[Collection entries]
════════════════

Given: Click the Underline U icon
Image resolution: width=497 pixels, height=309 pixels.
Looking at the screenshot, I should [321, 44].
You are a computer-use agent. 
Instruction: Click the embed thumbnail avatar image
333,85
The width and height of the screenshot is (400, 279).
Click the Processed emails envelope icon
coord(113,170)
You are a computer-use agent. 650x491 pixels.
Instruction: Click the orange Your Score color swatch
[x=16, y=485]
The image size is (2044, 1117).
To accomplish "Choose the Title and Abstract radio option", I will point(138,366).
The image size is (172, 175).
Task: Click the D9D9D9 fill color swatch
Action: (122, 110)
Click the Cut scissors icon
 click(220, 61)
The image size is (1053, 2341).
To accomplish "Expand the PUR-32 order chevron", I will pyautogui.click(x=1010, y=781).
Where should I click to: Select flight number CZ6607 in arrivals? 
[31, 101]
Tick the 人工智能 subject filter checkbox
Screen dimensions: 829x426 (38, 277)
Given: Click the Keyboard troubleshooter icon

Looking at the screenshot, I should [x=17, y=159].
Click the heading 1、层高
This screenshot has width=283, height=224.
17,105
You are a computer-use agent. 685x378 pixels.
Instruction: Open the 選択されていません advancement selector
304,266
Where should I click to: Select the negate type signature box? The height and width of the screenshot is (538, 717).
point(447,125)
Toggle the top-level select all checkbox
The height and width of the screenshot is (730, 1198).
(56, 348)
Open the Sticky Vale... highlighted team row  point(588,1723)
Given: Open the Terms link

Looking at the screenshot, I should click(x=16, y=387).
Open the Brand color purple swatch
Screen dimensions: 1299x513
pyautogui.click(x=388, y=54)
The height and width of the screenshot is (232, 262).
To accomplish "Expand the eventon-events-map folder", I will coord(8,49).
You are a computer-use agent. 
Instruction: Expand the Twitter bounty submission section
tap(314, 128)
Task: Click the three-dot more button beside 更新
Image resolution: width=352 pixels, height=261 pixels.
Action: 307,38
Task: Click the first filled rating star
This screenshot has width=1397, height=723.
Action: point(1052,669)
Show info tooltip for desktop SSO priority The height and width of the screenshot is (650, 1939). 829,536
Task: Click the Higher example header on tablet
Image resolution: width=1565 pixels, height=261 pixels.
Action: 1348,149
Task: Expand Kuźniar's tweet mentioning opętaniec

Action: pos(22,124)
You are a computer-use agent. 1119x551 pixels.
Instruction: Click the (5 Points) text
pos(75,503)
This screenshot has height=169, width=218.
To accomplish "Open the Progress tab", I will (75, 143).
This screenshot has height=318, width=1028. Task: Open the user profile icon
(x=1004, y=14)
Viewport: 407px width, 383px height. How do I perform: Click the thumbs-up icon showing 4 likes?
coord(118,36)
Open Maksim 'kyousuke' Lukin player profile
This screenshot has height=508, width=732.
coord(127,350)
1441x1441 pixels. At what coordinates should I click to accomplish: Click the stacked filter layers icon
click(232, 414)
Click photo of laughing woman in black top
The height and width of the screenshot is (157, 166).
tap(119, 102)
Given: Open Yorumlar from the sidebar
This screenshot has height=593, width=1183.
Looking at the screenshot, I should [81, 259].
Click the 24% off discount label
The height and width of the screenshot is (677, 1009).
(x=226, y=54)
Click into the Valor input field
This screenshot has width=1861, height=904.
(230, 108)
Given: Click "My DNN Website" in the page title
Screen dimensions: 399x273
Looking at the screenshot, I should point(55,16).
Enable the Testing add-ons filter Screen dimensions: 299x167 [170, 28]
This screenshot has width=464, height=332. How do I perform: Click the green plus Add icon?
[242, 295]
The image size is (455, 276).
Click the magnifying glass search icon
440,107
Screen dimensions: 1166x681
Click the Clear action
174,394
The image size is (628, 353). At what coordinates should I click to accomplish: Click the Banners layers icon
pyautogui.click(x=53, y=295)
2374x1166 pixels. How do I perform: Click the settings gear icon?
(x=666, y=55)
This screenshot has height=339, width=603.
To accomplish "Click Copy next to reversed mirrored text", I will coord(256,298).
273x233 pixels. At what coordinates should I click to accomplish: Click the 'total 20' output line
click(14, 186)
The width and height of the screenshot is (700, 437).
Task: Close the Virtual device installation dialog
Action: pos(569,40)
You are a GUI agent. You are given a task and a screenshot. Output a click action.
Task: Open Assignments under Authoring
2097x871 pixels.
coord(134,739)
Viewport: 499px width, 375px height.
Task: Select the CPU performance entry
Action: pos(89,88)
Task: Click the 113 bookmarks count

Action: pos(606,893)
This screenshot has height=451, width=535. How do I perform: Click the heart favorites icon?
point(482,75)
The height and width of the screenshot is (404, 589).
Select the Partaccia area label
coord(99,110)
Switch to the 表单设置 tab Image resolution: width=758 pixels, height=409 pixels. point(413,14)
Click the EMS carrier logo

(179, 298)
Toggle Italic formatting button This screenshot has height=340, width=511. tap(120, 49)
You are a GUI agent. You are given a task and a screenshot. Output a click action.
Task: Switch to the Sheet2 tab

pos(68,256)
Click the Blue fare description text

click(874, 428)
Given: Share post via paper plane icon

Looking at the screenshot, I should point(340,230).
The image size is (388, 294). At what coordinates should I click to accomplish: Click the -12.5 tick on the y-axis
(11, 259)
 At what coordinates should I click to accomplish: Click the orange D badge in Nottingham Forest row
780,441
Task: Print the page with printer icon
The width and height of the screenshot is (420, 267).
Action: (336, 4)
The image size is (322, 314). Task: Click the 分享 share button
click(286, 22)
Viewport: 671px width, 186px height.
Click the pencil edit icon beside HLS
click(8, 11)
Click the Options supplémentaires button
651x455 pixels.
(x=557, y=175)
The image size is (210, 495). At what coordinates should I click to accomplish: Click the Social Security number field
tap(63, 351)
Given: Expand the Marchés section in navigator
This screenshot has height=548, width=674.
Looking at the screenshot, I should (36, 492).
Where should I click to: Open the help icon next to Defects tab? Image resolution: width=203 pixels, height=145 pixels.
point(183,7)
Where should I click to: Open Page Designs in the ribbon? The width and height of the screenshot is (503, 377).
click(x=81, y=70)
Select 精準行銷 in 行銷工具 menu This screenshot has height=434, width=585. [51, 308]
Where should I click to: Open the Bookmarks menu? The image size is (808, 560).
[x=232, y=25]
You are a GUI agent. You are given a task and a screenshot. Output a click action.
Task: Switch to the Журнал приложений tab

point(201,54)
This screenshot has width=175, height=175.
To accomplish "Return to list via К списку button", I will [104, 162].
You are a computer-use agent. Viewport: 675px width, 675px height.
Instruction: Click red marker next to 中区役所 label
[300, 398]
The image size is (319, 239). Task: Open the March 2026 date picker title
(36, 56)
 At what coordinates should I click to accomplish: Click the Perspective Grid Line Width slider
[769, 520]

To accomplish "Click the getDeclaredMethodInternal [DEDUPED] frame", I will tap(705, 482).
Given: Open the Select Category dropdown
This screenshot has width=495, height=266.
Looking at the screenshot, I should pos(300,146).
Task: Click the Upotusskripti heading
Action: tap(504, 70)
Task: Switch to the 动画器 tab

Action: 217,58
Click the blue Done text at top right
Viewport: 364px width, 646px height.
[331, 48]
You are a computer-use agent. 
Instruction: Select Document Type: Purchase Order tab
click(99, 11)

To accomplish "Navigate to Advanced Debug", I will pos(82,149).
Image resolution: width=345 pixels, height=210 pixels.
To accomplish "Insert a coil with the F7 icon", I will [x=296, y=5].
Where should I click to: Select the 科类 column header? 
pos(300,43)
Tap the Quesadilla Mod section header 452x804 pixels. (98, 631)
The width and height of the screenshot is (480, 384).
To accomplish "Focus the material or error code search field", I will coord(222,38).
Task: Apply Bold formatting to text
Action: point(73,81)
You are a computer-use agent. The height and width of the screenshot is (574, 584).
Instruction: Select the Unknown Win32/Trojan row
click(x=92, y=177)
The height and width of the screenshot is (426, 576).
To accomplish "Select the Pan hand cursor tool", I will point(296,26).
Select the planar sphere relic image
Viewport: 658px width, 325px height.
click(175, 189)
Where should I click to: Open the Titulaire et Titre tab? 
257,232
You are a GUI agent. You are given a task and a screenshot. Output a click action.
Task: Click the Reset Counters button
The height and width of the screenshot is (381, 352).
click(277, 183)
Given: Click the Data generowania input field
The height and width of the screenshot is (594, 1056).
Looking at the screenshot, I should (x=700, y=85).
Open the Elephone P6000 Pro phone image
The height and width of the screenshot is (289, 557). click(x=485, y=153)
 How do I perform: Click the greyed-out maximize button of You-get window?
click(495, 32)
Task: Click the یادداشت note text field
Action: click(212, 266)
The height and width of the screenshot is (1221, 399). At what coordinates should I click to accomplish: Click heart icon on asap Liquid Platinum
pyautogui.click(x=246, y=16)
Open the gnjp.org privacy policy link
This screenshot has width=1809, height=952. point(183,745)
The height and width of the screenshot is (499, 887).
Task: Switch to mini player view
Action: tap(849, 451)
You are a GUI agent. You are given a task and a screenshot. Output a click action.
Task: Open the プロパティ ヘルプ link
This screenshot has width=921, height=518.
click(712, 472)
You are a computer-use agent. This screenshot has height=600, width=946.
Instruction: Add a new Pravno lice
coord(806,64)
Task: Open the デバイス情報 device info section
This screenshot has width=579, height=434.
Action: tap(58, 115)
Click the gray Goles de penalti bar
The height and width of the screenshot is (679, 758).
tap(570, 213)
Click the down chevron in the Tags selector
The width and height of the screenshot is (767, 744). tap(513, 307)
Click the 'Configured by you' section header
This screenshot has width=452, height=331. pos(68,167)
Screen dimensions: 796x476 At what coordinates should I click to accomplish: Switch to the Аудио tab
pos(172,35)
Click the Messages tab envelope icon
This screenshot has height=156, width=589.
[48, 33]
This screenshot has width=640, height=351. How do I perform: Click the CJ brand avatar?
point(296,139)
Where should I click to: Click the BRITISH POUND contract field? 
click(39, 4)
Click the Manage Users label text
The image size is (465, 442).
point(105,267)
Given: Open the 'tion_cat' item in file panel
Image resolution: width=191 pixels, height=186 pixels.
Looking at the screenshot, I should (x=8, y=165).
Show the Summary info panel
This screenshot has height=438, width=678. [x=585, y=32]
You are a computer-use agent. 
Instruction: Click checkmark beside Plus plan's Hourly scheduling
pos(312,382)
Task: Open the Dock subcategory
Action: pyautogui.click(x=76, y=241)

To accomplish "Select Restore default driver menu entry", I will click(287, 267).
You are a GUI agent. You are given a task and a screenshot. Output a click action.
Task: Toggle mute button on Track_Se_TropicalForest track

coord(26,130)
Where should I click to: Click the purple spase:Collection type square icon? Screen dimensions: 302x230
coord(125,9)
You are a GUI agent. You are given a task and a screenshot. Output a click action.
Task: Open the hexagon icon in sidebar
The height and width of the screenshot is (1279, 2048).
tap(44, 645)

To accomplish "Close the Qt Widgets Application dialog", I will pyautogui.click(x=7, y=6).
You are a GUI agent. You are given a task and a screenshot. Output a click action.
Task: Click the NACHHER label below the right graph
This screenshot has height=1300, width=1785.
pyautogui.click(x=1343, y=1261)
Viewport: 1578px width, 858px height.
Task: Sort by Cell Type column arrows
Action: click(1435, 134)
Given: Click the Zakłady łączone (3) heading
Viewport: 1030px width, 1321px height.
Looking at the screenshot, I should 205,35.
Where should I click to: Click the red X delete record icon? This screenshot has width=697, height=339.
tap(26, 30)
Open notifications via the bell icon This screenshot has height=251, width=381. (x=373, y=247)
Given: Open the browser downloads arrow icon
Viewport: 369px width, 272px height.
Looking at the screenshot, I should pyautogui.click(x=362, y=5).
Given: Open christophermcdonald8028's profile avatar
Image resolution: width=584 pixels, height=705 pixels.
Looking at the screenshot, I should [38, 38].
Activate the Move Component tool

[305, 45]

════════════════

ACTIVITY: Return all lines from the data that include the string "with".

ANSWER BELOW:
Task: Print the page with printer icon
To accomplish "Insert a coil with the F7 icon", I will [x=296, y=5].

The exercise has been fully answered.